Occupy protesters in New York are attempting to quash the
Manhattan District Attorney's subpoenas of their tweets and
Twitter account information. The protesters were arrested for
obstructing the Brooklyn Bridge during a protest in October. The
District Attorney wants to use the tweets to show that the
protesters knew their actions were not sanctioned by the police.
The D.A. is also attempting to obtain account information in order
to connect anonymous Twitter accounts to their real owners. The
protesters' motions argue that the subpoenas violate their
privacy rights and their right to speak anonymously.
Craig Cardon of Sheppard Mullin was quoted by Law 360 on this
issue as saying that it is more of an urban myth than an actual
privacy right that the anonymity of the internet provides
unfettered privacy protection to users. While the First Amendment
provides protection for anonymous speech the Tweets at issue here
were not anonymous. The users Tweeted publicly under their own
names, removing any expectation of privacy in the Tweet content.
But even had the Tweets been anonymous or private, a court would
engage in the traditional balancing test used in cases where an
individuals' privacy rights must be weighed against a
prosecutor's need for information for a criminal investigation.
Nevertheless, subpoenas of internet service providers to reveal
anonymous posters have readily been allowed for over a decade.
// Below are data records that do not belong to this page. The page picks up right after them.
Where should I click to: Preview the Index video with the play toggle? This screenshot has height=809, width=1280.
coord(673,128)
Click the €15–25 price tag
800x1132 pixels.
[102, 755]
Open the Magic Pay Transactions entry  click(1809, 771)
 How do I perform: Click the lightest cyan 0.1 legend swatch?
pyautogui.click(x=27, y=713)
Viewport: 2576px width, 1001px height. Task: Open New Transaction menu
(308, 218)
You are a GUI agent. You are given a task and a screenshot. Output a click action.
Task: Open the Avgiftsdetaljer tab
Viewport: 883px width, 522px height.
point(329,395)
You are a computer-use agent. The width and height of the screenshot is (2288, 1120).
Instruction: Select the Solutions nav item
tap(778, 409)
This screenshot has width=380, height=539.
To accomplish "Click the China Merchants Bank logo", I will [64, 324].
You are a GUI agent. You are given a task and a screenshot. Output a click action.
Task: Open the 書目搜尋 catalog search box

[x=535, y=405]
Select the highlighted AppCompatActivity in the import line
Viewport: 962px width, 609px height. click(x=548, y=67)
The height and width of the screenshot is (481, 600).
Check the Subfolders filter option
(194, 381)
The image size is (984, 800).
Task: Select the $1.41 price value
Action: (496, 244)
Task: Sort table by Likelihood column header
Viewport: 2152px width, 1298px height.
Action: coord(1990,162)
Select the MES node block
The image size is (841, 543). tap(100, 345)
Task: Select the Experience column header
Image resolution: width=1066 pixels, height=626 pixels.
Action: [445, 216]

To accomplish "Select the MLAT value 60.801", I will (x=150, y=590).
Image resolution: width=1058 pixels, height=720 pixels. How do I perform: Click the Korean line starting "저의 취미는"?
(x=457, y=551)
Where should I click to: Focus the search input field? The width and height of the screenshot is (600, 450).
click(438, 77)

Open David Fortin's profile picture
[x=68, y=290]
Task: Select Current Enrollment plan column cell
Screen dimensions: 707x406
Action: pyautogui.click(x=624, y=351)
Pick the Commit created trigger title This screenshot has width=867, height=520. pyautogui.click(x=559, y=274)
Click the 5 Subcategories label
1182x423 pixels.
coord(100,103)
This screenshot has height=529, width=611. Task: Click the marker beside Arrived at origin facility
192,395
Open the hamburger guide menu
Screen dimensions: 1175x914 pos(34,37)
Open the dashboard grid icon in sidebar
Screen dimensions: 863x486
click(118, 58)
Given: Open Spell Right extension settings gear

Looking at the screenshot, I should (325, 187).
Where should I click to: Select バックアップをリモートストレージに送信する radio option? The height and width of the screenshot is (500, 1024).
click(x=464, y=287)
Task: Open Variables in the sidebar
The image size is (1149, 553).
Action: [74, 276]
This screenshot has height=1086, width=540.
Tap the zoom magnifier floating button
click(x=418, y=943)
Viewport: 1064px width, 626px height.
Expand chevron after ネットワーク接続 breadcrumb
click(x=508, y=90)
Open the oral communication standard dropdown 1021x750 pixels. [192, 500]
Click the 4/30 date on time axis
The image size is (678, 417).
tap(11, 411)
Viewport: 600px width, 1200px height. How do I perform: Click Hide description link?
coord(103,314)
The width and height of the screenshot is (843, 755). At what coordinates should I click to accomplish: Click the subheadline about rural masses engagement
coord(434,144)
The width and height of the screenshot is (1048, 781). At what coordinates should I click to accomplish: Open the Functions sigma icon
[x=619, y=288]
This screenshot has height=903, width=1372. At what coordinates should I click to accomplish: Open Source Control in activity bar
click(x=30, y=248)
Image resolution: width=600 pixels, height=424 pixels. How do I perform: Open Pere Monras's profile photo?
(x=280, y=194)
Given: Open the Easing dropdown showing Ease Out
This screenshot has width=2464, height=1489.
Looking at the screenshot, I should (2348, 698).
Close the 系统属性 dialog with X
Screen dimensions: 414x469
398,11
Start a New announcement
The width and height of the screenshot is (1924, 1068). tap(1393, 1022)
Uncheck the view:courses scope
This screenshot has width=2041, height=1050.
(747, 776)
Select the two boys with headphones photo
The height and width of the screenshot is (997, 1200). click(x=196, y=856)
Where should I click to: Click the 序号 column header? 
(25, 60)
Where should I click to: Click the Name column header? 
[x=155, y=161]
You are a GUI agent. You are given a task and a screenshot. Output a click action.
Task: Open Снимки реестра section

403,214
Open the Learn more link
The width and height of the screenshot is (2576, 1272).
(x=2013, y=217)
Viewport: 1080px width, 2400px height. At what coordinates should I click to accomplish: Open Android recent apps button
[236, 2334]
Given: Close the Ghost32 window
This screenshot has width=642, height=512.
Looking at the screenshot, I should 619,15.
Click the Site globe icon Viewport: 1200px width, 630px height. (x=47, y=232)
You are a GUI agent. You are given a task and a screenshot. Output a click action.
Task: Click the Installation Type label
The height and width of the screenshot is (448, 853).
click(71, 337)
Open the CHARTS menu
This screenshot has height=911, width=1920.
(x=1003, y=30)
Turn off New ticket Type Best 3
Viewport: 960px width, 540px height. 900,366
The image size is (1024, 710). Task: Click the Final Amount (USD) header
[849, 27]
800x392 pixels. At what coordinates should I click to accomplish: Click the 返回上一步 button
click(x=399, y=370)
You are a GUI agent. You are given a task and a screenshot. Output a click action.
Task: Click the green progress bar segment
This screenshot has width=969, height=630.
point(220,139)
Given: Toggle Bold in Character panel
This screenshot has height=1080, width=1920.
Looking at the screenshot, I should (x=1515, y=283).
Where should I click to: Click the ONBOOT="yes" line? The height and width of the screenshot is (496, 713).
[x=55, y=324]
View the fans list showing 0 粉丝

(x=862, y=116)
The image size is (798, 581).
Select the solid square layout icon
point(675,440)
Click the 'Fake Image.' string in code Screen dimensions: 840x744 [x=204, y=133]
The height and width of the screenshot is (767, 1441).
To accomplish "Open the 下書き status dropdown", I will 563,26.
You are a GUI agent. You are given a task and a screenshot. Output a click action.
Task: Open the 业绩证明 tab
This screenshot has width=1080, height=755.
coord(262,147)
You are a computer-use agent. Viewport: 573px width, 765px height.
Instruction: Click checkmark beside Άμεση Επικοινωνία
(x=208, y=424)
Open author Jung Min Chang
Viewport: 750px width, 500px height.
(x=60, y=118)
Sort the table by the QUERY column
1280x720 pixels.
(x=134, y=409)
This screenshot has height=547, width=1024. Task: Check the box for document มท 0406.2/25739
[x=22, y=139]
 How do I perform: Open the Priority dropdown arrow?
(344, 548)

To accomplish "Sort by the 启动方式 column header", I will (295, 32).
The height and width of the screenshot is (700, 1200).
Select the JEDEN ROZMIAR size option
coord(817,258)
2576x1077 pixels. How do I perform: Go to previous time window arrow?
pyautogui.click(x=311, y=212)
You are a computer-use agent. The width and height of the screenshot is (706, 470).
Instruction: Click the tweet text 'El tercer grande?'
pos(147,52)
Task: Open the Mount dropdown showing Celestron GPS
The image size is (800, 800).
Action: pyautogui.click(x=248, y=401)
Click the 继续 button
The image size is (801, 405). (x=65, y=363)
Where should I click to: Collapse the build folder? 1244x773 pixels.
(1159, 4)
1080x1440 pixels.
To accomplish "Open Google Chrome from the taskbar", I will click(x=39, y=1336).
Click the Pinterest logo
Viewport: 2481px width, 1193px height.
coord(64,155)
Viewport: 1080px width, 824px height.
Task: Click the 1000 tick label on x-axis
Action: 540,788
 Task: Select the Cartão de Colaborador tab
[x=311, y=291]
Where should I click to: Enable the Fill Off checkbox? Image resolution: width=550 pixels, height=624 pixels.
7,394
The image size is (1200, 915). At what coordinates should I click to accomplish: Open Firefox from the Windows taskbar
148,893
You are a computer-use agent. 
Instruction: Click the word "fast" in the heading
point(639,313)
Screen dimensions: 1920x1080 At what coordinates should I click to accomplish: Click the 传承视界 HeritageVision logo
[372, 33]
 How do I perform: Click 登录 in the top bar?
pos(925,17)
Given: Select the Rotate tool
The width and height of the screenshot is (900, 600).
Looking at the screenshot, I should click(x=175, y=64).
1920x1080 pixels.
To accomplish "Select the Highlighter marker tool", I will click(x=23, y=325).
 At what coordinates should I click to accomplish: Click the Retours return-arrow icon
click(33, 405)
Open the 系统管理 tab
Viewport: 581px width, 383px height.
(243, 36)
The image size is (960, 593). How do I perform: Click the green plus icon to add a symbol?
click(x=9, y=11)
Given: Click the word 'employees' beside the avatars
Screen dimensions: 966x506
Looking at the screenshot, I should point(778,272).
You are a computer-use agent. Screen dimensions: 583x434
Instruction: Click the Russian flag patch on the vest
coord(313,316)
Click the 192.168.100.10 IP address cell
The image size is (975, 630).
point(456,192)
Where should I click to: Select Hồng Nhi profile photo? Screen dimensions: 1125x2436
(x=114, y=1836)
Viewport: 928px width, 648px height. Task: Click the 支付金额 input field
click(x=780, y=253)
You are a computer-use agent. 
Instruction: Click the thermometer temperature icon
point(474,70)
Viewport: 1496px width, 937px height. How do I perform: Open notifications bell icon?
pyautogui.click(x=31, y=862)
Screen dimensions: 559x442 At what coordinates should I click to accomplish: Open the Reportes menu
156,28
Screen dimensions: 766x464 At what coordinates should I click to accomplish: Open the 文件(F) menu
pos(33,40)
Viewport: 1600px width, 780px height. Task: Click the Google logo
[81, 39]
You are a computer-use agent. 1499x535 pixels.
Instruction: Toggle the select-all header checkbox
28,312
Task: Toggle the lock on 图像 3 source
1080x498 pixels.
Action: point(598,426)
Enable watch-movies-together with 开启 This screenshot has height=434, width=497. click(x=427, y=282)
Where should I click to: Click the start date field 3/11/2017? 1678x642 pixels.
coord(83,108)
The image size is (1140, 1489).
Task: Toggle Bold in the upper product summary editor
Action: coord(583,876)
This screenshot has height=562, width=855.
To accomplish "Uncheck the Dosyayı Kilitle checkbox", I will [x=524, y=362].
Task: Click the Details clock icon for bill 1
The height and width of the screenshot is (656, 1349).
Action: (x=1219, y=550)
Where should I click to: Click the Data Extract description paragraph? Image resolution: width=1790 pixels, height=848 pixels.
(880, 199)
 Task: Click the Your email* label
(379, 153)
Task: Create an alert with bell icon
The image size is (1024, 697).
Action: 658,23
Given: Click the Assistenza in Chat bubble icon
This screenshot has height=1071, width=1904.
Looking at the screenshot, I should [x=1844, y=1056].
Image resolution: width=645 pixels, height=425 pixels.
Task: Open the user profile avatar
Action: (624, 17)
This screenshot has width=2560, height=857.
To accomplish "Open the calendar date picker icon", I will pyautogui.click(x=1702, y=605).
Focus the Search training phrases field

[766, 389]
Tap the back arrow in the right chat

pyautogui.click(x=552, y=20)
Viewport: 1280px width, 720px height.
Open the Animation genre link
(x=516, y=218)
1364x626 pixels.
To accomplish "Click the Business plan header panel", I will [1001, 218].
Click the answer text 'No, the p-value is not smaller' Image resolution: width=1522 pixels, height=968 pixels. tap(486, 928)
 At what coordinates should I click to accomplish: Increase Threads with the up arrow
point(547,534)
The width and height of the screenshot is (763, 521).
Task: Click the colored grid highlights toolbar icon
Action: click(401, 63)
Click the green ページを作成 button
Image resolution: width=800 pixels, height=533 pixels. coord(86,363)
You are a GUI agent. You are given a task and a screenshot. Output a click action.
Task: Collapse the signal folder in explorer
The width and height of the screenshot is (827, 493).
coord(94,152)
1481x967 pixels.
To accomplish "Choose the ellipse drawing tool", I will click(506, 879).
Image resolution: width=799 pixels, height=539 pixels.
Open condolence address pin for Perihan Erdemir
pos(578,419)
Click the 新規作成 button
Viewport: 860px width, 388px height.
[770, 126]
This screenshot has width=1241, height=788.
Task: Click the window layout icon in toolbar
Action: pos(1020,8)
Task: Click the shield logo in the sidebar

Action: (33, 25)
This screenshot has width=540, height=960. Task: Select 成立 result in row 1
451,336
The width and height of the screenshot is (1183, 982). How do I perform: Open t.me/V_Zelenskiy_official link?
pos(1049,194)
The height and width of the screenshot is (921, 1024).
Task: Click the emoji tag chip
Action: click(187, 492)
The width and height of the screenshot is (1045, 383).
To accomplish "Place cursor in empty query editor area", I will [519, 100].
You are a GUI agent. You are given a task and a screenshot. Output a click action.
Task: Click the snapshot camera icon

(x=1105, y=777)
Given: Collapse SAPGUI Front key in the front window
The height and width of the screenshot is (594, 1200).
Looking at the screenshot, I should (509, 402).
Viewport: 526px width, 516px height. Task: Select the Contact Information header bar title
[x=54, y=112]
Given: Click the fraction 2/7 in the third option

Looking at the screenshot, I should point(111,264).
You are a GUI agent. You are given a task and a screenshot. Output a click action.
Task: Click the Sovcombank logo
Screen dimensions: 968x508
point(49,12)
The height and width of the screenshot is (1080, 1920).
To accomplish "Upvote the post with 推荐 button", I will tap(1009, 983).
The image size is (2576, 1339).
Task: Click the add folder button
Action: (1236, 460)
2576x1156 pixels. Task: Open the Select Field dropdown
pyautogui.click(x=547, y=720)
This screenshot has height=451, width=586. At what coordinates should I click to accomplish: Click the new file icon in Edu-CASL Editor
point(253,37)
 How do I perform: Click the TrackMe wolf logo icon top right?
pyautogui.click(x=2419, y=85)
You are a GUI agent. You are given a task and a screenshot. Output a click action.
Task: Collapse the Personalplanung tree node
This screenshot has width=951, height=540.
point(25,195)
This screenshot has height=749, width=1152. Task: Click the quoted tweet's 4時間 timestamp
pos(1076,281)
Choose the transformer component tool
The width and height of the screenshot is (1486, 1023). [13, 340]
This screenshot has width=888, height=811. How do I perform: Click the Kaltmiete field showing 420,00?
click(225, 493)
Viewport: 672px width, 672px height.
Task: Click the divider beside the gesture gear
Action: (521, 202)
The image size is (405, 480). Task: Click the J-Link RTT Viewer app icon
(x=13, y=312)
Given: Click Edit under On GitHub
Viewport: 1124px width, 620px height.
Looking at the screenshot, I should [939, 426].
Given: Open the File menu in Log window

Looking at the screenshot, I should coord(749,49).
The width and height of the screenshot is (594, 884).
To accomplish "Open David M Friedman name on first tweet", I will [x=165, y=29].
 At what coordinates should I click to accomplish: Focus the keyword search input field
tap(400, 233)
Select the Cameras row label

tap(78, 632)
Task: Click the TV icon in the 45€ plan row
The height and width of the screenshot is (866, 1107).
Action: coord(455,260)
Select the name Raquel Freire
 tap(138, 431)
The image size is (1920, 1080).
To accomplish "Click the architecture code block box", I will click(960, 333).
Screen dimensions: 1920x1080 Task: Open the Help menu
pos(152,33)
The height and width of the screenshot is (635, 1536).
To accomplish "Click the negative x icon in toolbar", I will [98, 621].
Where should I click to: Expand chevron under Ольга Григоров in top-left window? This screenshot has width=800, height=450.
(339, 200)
The district attorney's decision to refrain from requesting
private direct messages that can not be publicly viewed or searched
for and his explanation that the requested information would be
used to disprove beyond a reasonable doubt that the protesters'
defense that they believed their obstruction of the Brooklyn Bridge
was authorized by the police should help mitigate any privacy
concerns. The argument that allowing these subpoenas would allow
investigators in the future to request direct messages and other
information will not likely get a lot of traction in this case. As
Law360 quoted Cardon, "Judges do not want
to hear about a parade of horribles; they are focused on what's
falling on us today."
While the issue makes for good headlines, it is likely a tempest
in a tea pot and simply a harbinger of challenges to come in the
future. The law is fairly clear that subpoenas of the nature
involved here (seeking public Tweet content and corresponding time
log information for evidentiary purposes) are permitted where as
here the prosecution has a well articulated need.